Now for the clever part! I imagined a big perfect circle that had the same "long half" as our ellipse. So, this imaginary circle has a radius of 125 feet. At our spot, 100 feet from the center, I wanted to know how "tall" this imaginary circle would be from its middle line to its edge. I remembered my good friend, the Pythagorean theorem! If we draw a line from the center to the edge (125 feet), a line straight up from our spot (Y feet), and a line across from the center to our spot (100 feet), they make a right triangle. So:
100 * 100 + Y * Y = 125 * 125
10000 + Y * Y = 15625
Y * Y = 15625 - 10000
Y * Y = 5625
To find Y, I needed the square root of 5625, which I know is 75. So, for this imaginary circle, the "half-height" at that spot is 75 feet.

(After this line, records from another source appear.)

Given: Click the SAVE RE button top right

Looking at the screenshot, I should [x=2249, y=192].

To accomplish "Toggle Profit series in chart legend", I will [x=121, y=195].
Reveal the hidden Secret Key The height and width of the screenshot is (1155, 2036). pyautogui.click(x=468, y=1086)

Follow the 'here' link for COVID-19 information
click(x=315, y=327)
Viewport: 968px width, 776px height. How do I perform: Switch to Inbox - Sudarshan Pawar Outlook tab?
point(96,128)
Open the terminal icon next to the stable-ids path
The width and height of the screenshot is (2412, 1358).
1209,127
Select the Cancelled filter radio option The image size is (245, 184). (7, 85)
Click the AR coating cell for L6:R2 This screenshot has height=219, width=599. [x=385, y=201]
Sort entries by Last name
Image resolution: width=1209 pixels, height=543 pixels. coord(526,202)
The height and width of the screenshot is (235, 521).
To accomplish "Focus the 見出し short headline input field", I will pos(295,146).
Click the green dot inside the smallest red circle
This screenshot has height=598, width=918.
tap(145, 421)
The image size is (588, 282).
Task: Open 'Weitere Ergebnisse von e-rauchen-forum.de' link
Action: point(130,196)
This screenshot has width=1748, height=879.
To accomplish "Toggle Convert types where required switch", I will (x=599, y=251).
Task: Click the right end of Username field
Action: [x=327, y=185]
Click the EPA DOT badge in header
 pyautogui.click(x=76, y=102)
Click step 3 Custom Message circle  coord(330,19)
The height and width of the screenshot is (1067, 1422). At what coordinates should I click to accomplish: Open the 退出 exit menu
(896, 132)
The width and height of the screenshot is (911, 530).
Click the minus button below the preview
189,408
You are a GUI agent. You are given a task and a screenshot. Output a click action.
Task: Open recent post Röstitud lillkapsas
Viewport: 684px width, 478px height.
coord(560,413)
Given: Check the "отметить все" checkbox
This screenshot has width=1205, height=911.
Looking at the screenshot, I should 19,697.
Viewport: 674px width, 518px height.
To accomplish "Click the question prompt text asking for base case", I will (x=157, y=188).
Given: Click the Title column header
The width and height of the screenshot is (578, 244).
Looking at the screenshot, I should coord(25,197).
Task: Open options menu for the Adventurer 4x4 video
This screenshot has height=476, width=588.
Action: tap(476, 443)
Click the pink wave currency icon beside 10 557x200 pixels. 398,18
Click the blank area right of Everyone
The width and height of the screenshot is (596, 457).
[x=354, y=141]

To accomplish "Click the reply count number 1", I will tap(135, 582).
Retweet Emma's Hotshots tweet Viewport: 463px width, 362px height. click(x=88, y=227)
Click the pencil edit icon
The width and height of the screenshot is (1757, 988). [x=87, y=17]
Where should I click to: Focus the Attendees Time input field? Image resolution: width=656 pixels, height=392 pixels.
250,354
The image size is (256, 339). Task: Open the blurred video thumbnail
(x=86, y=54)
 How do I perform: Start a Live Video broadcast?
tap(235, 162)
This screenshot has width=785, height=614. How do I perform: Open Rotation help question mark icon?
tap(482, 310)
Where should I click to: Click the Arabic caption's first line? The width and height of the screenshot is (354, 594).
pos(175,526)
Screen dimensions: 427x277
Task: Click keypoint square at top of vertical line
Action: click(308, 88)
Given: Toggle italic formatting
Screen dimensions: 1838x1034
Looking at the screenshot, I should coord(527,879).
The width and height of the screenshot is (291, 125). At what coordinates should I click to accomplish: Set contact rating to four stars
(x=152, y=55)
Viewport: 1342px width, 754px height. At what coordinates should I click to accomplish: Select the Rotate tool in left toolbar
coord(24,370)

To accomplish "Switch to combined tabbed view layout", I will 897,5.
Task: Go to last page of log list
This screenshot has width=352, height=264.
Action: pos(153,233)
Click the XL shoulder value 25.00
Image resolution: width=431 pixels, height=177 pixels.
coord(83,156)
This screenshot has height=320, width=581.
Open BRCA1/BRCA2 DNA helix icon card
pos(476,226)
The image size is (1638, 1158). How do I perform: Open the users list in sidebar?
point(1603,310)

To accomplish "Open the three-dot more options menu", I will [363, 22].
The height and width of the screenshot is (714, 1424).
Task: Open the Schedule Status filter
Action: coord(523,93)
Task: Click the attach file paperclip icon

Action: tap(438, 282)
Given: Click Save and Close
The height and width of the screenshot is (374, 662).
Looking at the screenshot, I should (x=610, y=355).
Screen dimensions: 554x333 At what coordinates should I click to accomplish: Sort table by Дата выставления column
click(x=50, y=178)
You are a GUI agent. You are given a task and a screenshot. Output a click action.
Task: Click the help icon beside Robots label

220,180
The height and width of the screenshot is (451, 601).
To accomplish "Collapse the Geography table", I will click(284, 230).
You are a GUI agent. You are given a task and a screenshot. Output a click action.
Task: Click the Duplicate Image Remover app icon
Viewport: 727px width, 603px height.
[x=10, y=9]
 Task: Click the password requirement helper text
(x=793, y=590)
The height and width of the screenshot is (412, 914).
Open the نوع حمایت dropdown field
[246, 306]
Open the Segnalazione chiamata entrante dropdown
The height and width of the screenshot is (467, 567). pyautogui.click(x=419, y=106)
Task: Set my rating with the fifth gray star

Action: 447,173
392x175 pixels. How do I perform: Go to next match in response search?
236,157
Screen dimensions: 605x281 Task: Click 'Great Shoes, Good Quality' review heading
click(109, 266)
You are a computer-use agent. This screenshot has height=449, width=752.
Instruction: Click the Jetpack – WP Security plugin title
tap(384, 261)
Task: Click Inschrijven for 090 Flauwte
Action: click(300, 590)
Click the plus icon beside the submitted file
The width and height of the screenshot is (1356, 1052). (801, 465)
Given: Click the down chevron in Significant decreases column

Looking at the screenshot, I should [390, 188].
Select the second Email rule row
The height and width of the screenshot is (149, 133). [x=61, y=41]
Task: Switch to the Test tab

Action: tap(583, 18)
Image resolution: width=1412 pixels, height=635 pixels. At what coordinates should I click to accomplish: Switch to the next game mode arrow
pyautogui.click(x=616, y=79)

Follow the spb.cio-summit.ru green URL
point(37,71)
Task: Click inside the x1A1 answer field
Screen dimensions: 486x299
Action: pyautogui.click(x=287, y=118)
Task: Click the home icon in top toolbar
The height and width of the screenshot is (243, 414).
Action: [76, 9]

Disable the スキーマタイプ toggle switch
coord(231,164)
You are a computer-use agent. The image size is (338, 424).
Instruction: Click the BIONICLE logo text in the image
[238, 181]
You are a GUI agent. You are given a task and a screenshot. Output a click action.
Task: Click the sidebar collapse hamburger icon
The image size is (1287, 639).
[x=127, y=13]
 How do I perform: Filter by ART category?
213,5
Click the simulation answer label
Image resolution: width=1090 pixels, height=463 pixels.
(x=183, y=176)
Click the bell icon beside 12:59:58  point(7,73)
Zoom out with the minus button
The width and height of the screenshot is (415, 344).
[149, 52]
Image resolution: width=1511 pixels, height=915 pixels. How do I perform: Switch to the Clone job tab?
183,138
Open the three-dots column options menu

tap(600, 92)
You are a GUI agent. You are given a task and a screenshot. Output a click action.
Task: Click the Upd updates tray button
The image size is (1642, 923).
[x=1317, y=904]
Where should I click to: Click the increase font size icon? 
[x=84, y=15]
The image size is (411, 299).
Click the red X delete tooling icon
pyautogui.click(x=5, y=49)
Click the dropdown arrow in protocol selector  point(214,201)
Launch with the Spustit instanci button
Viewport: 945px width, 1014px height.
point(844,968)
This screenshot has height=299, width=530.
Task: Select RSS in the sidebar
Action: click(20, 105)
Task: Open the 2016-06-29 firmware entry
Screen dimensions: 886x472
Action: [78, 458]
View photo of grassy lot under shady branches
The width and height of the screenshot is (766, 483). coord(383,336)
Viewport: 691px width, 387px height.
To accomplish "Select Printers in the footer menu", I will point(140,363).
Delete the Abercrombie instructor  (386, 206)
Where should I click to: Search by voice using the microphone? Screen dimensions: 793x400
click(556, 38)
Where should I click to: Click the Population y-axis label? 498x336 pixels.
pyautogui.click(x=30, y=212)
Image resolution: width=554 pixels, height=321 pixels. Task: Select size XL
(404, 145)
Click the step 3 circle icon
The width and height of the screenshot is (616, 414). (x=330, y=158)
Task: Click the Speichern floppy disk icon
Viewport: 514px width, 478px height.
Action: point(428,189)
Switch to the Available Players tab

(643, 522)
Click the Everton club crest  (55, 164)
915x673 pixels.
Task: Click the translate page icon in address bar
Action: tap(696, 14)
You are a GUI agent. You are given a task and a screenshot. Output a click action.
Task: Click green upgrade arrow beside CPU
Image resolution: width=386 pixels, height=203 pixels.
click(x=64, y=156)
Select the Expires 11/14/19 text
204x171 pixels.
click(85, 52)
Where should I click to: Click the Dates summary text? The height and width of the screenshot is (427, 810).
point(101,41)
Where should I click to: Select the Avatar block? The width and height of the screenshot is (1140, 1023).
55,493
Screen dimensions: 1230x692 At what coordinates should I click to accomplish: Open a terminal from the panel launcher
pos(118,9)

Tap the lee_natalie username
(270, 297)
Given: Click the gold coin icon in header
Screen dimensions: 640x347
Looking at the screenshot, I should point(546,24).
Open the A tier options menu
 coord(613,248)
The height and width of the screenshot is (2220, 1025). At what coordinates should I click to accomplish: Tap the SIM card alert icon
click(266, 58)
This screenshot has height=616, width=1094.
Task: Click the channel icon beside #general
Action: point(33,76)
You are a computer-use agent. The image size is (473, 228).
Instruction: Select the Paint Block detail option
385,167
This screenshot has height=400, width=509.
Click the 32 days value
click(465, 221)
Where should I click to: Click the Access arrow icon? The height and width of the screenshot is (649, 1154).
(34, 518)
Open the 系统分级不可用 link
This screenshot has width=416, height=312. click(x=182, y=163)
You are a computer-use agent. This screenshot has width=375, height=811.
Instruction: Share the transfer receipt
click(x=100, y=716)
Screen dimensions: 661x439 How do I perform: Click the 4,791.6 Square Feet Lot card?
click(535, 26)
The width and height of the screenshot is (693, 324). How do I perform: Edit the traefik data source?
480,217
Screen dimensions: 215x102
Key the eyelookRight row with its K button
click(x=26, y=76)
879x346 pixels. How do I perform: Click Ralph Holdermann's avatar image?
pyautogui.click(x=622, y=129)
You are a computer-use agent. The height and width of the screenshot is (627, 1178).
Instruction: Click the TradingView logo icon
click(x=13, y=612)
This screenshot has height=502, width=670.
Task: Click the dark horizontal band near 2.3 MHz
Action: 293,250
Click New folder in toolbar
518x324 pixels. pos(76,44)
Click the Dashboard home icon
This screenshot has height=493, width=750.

Finally, I thought about how our ellipse is different from that circle. Our ellipse is "squished" vertically. The ratio of its "short half" (75 feet) to its "long half" (125 feet) is 75/125. This simplifies to 3/5 (if you divide both numbers by 25). So, the height of our ellipse at any given point is 3/5 times the height of the imaginary circle.
The ellipse's "half-height" at 100 feet from the center is 75 feet (from the circle) multiplied by 3/5.
75 * (3/5) = (75 * 3) / 5 = 225 / 5 = 45 feet.
This is the distance from the center line to one edge of the track. The question asks for the total width, so I doubled it!
45 feet * 2 = 90 feet.

Alternative answer

Answer: 90 feet Explain
This is a question about <an elliptical shape and finding its width at a specific point>. The solving step is:

First, I like to draw a little picture in my head, like a squished circle!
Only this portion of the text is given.